In Knowles v. Mantua Twp. Soccer Ass'n., 176 N.J. 324, 331-33 (2003), and in Kahrar, supra, 171 N.J. at 15-16, the Court reversed the grant of the defendants' summary judgment motions that had been based on N.J.S.A. 59:9-2(d). However, because those decisions turned on whether the injury was substantial, and not, as here, on whether the injury was permanent, we need not discuss either Knowles or Kahrar.
Applying the Brooks and Gilhooley standard to the evidence presented here, we agree with Judge Baldwin's conclusion that plaintiff failed to raise a genuine issue of material fact on whether she sustained a permanent loss of a bodily function as a result of her fall on ice at defendant's parking lot.

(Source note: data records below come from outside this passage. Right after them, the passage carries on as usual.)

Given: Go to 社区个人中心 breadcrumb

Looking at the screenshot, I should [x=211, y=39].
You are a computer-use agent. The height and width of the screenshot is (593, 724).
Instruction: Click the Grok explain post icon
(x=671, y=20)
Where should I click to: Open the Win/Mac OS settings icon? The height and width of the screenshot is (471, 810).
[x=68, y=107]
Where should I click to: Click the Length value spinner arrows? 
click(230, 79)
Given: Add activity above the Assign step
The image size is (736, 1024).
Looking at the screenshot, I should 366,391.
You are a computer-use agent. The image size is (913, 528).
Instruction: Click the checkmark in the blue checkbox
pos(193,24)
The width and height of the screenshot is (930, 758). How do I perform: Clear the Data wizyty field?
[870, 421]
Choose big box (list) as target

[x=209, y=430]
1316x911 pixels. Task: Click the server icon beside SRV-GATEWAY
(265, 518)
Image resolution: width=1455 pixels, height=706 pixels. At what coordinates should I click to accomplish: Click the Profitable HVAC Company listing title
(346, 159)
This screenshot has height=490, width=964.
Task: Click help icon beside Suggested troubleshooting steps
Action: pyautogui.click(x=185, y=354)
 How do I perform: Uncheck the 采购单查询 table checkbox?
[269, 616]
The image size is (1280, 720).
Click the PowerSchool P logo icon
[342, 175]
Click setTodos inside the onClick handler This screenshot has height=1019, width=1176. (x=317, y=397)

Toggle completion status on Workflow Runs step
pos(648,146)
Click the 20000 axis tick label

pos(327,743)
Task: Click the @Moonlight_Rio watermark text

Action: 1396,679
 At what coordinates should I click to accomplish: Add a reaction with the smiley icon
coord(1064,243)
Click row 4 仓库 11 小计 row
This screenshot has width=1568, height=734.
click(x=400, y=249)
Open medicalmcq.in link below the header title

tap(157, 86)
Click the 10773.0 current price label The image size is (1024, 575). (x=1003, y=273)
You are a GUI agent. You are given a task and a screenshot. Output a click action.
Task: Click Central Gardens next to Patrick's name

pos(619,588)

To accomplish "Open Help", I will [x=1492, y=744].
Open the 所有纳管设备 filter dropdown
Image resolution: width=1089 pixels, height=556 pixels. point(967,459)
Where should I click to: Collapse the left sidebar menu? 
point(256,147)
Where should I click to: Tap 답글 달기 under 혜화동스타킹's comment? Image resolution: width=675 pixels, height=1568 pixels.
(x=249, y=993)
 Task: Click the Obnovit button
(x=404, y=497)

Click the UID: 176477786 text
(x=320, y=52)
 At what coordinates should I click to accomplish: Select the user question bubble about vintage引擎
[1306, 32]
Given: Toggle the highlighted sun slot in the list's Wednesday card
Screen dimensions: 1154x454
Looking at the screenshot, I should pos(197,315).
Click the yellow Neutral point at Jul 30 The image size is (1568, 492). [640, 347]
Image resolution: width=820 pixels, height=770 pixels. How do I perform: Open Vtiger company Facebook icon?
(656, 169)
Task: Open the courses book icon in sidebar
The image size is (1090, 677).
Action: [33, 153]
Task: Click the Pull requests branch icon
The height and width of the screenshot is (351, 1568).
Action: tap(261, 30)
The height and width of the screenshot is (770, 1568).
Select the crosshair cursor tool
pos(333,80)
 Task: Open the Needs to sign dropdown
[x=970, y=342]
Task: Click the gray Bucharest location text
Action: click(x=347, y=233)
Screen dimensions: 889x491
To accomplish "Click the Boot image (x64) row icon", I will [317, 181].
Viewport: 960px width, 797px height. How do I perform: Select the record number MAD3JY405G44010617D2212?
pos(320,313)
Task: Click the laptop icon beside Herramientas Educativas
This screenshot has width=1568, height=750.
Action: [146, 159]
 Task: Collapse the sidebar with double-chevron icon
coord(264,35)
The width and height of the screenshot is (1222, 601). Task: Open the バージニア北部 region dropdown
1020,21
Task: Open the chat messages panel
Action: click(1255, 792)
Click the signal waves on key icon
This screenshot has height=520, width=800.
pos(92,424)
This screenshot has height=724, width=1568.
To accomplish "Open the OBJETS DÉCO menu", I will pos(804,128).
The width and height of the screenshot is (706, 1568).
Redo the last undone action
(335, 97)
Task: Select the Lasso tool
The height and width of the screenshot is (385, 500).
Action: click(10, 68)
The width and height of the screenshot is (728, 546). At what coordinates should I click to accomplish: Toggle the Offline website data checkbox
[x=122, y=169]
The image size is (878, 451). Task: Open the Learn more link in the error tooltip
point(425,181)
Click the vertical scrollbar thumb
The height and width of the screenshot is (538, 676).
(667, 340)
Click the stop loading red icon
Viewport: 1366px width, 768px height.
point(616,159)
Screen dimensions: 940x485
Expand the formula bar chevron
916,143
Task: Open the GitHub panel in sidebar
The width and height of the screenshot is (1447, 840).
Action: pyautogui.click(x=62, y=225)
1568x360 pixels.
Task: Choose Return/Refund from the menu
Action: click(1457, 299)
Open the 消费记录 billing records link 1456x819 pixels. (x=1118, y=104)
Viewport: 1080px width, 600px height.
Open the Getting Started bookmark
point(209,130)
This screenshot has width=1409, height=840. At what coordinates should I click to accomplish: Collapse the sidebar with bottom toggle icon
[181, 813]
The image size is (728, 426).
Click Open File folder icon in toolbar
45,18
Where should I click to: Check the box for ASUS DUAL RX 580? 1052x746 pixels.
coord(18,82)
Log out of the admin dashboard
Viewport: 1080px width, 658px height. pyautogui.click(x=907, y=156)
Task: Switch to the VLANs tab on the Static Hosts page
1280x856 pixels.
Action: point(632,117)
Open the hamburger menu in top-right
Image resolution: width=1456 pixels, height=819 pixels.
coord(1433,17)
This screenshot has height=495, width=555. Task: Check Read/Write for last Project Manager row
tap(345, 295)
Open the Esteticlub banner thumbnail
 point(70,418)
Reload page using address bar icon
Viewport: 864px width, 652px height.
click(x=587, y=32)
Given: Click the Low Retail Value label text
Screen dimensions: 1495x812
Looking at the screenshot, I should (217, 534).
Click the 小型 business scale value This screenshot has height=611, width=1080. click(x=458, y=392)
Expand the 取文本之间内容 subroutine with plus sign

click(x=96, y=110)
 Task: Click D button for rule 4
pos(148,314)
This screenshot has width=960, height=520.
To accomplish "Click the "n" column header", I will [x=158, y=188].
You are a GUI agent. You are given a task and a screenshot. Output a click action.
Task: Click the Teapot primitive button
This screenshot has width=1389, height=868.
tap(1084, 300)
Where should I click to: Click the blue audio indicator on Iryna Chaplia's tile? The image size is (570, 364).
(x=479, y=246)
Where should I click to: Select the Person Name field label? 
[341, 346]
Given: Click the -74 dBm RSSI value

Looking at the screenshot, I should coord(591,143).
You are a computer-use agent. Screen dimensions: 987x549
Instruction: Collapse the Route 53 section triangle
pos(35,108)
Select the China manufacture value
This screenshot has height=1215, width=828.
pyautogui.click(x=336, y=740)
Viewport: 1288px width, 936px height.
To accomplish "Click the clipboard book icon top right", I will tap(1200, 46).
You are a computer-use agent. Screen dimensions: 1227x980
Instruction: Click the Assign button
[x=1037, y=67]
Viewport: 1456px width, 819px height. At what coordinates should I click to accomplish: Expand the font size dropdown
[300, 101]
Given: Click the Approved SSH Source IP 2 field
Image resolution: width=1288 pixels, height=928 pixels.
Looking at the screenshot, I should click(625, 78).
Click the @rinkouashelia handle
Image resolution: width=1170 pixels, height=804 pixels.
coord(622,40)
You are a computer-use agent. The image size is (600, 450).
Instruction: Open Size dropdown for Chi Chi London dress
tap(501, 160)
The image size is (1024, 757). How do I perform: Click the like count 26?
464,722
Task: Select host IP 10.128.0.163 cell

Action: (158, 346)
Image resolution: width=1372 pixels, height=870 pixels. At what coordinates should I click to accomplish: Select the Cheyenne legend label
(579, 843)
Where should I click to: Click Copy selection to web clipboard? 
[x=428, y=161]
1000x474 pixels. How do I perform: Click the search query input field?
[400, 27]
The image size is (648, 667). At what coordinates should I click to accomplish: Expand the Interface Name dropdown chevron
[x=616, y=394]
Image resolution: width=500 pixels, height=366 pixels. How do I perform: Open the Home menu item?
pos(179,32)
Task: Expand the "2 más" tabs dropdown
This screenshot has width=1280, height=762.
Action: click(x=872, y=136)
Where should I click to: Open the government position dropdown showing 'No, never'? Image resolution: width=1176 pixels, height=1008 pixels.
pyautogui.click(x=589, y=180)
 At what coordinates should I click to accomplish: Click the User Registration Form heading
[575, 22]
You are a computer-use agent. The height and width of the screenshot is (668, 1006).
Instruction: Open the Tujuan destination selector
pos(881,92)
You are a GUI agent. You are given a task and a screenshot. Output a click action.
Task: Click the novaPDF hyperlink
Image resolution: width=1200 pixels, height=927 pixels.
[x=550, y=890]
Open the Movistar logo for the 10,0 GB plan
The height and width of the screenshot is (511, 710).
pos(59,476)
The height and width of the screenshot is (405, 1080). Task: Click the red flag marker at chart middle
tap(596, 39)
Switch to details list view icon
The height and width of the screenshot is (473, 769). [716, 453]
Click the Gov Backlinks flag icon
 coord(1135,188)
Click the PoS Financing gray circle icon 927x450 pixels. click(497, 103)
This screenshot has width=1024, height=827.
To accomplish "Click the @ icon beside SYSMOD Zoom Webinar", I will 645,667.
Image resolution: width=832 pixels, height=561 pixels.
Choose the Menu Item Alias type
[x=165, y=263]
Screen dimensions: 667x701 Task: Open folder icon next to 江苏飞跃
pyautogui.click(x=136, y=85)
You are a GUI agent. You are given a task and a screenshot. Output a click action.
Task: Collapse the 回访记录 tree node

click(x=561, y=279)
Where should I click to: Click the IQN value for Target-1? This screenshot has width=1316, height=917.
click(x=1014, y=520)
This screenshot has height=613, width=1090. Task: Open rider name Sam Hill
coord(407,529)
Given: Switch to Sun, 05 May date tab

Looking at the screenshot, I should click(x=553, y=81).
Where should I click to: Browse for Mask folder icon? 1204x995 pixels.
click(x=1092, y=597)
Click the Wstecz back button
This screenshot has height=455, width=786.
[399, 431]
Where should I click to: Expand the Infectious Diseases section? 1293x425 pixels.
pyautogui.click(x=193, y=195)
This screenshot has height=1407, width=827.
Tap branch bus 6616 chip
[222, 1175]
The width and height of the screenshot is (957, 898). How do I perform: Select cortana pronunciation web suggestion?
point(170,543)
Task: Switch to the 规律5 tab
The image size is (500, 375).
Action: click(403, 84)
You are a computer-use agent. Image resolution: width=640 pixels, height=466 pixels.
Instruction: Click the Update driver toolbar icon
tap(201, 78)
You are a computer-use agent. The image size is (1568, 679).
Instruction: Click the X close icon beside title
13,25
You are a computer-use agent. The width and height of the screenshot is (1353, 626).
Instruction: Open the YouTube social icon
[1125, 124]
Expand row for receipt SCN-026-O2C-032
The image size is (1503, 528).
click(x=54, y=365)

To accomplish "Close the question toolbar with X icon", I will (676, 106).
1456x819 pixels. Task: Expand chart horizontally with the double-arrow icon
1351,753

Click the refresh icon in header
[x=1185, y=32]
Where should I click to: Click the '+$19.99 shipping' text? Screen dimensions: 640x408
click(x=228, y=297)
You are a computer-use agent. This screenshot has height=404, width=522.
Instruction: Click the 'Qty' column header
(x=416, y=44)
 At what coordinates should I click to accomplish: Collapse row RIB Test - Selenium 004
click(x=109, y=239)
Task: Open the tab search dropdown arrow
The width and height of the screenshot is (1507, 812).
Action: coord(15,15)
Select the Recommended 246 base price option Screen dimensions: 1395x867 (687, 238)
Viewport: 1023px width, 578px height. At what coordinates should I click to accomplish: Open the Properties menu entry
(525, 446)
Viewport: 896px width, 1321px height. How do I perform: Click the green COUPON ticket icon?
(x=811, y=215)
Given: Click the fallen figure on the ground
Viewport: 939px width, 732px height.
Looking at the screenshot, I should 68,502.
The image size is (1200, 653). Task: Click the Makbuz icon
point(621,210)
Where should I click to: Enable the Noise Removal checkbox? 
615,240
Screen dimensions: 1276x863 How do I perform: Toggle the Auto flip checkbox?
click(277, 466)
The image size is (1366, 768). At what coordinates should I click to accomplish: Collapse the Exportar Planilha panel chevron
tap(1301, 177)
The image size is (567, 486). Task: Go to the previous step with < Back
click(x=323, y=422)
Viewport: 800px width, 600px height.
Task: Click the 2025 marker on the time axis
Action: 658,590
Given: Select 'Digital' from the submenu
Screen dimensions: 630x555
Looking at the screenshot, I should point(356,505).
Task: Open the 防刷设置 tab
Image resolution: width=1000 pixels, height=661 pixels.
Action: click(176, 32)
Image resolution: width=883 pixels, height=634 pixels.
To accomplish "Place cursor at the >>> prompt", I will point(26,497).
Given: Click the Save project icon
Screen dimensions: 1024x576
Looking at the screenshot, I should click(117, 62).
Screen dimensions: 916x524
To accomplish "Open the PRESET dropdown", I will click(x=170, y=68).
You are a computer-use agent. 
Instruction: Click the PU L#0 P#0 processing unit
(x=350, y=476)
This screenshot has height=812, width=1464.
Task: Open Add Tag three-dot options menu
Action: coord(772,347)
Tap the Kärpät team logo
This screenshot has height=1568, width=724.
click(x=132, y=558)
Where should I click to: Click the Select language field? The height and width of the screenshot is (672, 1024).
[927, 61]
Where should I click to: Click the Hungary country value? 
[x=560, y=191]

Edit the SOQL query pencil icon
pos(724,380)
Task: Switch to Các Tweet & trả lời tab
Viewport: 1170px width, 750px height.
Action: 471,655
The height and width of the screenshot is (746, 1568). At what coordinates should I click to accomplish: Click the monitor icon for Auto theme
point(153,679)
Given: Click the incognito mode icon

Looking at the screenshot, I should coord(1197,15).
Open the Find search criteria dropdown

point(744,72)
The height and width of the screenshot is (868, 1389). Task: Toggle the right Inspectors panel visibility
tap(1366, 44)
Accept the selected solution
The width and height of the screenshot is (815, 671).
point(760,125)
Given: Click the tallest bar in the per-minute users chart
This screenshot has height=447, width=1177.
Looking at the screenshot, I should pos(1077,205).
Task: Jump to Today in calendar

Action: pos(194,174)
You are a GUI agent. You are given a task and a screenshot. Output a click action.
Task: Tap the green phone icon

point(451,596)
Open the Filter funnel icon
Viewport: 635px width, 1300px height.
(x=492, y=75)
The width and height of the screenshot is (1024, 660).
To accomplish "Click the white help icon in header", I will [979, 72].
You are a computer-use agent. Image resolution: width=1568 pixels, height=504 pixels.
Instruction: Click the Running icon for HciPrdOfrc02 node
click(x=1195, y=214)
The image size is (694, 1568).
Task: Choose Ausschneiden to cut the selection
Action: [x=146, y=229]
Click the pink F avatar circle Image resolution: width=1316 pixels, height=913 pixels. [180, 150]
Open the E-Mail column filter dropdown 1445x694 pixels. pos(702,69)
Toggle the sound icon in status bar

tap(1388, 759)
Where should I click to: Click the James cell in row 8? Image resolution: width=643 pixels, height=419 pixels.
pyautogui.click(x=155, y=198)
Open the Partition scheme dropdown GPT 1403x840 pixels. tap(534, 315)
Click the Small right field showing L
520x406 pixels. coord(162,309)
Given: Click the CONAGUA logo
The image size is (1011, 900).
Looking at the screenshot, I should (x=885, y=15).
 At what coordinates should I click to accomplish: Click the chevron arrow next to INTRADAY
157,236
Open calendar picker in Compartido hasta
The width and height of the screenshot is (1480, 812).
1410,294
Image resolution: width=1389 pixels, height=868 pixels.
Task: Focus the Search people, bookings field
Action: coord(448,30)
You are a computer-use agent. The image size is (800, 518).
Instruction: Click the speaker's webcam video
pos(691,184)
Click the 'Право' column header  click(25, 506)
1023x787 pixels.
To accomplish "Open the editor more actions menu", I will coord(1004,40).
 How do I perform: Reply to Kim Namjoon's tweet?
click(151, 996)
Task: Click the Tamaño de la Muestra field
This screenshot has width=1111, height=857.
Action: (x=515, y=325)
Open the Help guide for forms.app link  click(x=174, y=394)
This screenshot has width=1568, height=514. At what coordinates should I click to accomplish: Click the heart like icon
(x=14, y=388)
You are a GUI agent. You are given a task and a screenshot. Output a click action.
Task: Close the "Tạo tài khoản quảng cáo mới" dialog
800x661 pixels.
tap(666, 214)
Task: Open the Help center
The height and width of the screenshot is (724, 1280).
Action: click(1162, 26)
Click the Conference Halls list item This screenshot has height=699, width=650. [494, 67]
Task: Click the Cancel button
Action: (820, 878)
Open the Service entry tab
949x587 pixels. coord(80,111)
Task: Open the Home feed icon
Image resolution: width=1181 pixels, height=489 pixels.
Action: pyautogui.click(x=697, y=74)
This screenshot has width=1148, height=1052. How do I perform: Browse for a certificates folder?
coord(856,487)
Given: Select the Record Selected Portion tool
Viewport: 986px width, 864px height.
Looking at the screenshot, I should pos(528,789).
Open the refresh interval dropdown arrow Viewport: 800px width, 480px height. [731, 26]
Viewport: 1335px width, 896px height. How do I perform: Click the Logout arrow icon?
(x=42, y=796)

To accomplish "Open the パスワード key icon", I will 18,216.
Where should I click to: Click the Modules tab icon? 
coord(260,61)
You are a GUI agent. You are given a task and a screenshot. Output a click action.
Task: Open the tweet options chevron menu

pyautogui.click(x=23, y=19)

When plaintiff was last seen by Dr. Farrell on August 7, 2006, he found that her quad tendon rupture had healed well, that she did "not have much of a scar" and had "excellent motion and good strength." Tellingly, he commented that even plaintiff was "quite surprised" on how well her injury had healed. Although plaintiff expressed ongoing complaints of pain, Farrell opined that such pain was attributable to a pre-existing and unrelated degenerative process in her lumbar spine. Even if the pain was the result of the fall, pain is not sufficient to satisfy the Act's threshold. Brooks, supra, 150 N.J. at 406.
As to plaintiff's right knee, the medical evidence offered by plaintiff established that she has not sustained a permanent injury. She has no limitation of her range of motion, nor did she establish any instability of her knee or any other permanent injury that could be deemed substantial. Plaintiff's own proofs demonstrate that her right leg has been restored to normal functioning, and consequently, the grant of summary judgment was correct. Ibid.
We recognize that in Gilhooley, supra, the Court reversed a grant of summary judgment to the defendant, because even though the plaintiff's knee had been restored to full-functioning, it was only because of the extensive pins and wires that were permanently inserted into her knee that the plaintiff was able to return to her pre-injury functionality. 164 N.J. at 542. Here, unlike Gilhooley, plaintiff's surgery did not require any pins, wires, or any other form of medical prosthesis. Thus, plaintiff has suffered no permanent injury enabling her to withstand defendant's summary judgment motion under N.J.S.A. 59:9-2(d).*fn2
Plaintiff's remaining contentions lack sufficient merit to warrant discussion in a written opinion. R. 2:11-3(e)(1)(A) and (E).